● Task objective: Starting at the line that contains "This screenshot has height=789, width=1512.", transcribe each line exactly through the last line of the data. Include nothing else.

(Stored records)
»»
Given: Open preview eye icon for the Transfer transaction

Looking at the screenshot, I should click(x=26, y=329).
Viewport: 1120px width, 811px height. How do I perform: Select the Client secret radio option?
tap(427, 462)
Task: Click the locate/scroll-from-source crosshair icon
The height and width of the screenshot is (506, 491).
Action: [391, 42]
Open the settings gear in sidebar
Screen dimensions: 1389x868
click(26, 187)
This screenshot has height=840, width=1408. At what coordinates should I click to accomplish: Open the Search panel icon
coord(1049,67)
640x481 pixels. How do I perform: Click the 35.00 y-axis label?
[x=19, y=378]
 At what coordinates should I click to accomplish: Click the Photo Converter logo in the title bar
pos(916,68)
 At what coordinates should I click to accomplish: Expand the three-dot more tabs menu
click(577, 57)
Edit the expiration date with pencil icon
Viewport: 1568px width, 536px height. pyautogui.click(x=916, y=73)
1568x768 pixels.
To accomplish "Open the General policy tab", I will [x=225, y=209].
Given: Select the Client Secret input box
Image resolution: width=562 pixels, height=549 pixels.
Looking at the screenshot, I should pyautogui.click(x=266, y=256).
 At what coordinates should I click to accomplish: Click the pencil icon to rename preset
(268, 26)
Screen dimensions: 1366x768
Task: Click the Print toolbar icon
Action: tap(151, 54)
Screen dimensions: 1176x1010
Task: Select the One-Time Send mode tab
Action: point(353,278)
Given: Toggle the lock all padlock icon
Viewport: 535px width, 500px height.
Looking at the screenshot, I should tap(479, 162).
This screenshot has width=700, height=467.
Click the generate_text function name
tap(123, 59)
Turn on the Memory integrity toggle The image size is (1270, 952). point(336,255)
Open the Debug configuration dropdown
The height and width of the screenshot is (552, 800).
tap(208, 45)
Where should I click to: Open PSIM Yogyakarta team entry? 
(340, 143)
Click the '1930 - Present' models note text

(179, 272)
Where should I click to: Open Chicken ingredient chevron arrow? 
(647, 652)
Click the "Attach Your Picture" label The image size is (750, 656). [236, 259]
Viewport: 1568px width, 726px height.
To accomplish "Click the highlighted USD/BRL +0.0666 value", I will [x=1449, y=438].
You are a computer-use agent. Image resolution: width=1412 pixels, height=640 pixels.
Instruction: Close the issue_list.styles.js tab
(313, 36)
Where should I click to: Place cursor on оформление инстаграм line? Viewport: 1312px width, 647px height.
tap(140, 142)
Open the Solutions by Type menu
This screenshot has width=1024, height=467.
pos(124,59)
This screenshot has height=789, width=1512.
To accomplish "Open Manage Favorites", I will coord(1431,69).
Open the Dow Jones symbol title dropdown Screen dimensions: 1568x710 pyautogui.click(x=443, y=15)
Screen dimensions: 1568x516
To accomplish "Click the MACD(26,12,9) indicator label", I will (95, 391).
««
● Task output:
This screenshot has height=789, width=1512.
To accomplish "Open Manage Favorites", I will coord(1431,69).
Open the Dow Jones symbol title dropdown Screen dimensions: 1568x710 pyautogui.click(x=443, y=15)
Screen dimensions: 1568x516
To accomplish "Click the MACD(26,12,9) indicator label", I will (95, 391).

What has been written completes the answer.